The Loan Credit Default Swap Index (Markit LCDX) is an index-based derivative linked to the credit risk of a basket of leveraged loans.
Instead of taking exposure to a single loan borrower, market participants use the index to gain or hedge broad exposure to loan-default risk across a defined group of reference names.
How It Works
An LCDX contract is conceptually similar to an index version of a credit default swap (CDS).

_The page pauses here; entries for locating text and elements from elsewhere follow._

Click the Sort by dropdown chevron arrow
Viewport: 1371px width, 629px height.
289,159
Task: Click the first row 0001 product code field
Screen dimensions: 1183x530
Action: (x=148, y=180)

The difference is that the reference pool is tied to leveraged-loan credit rather than a single bond or corporate name. That makes the index useful for:
- hedging broad loan-market exposure
- expressing a view on loan-credit spreads
- monitoring changes in perceived default risk in the leveraged-loan market
Worked Example
Suppose a portfolio manager holds a large book of leveraged-loan exposure and wants protection against a broad deterioration in credit quality.
Using a single-name hedge for every borrower would be cumbersome. An LCDX-style index can offer a more efficient way to hedge systemic or market-wide loan-spread risk.
Scenario Question
A trader says, “Because this is an index, it has no credit risk information in it.”

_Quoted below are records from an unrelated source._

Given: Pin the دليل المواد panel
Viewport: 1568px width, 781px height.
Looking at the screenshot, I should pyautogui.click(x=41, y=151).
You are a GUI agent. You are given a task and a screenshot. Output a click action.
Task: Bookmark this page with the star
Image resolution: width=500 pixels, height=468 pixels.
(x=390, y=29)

Answer: No. The whole point of the index is to summarize and trade broad loan-credit risk more efficiently than many single-name positions.
Related Terms
- Loan Credit Default Swap (LCDS): The single-name or single-reference loan CDS concept related to the index version.
- Credit Default Swap (CDS): The broader derivative family for transferring credit risk.

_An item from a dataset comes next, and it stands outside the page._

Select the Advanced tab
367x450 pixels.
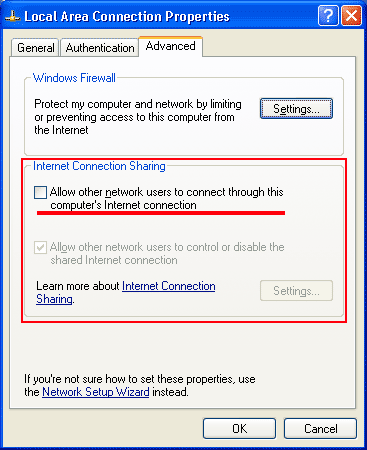pos(170,46)
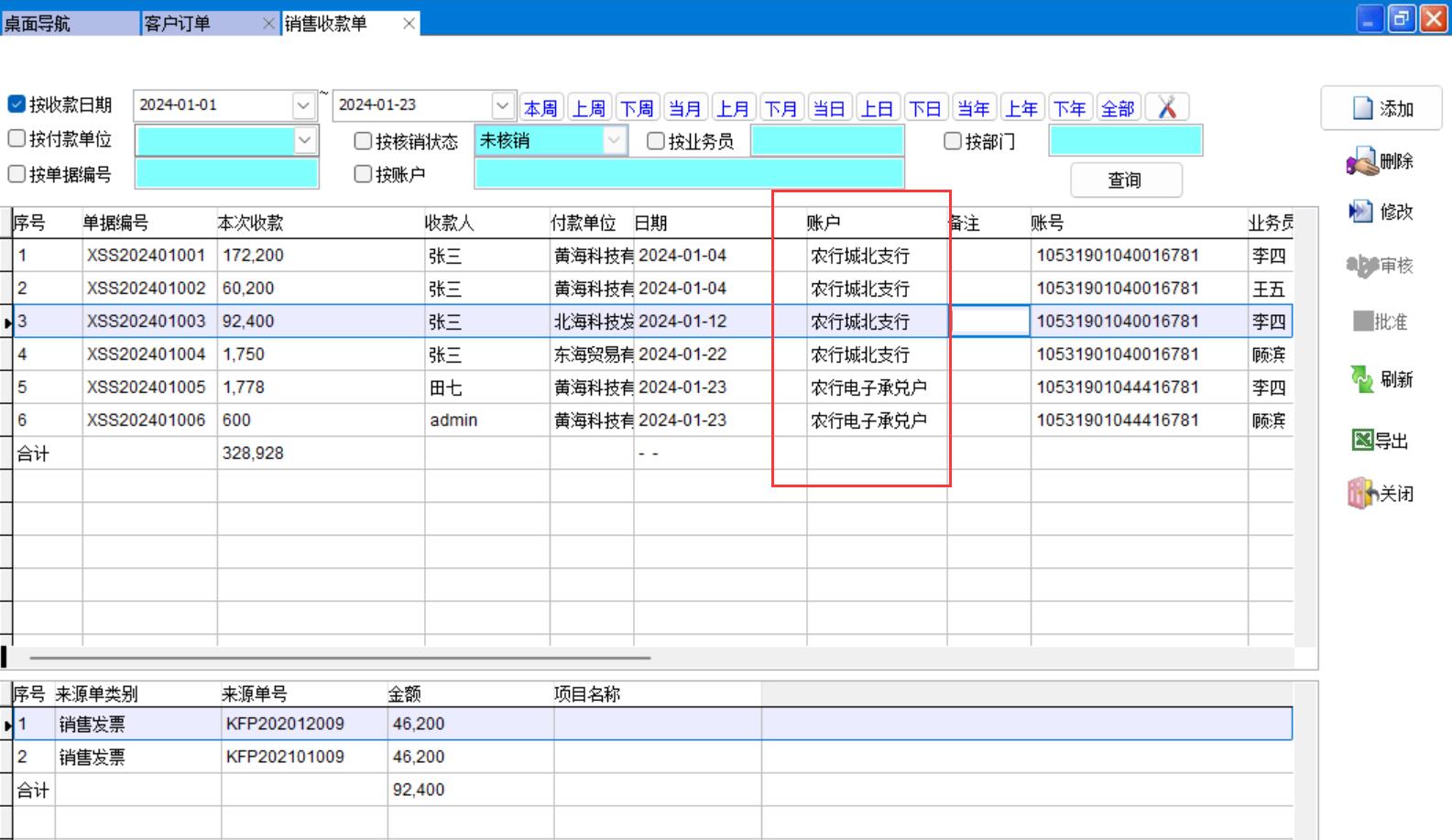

- Credit Risk: LCDX pricing changes as the market reassesses default risk.
- Mark-to-Market: Index positions are sensitive to spread moves and valuation changes.
- Notional Principal Amount: Derivative exposure is defined relative to a notional amount rather than a funded cash investment.
FAQs
Is LCDX the same as buying a leveraged loan?
Why use an index instead of many single-name contracts?
What usually moves LCDX pricing?
Summary
The Markit LCDX is an index-style credit derivative built around leveraged-loan risk. It matters because it gives market participants a scalable way to trade or hedge loan-credit conditions across a basket rather than one issuer at a time.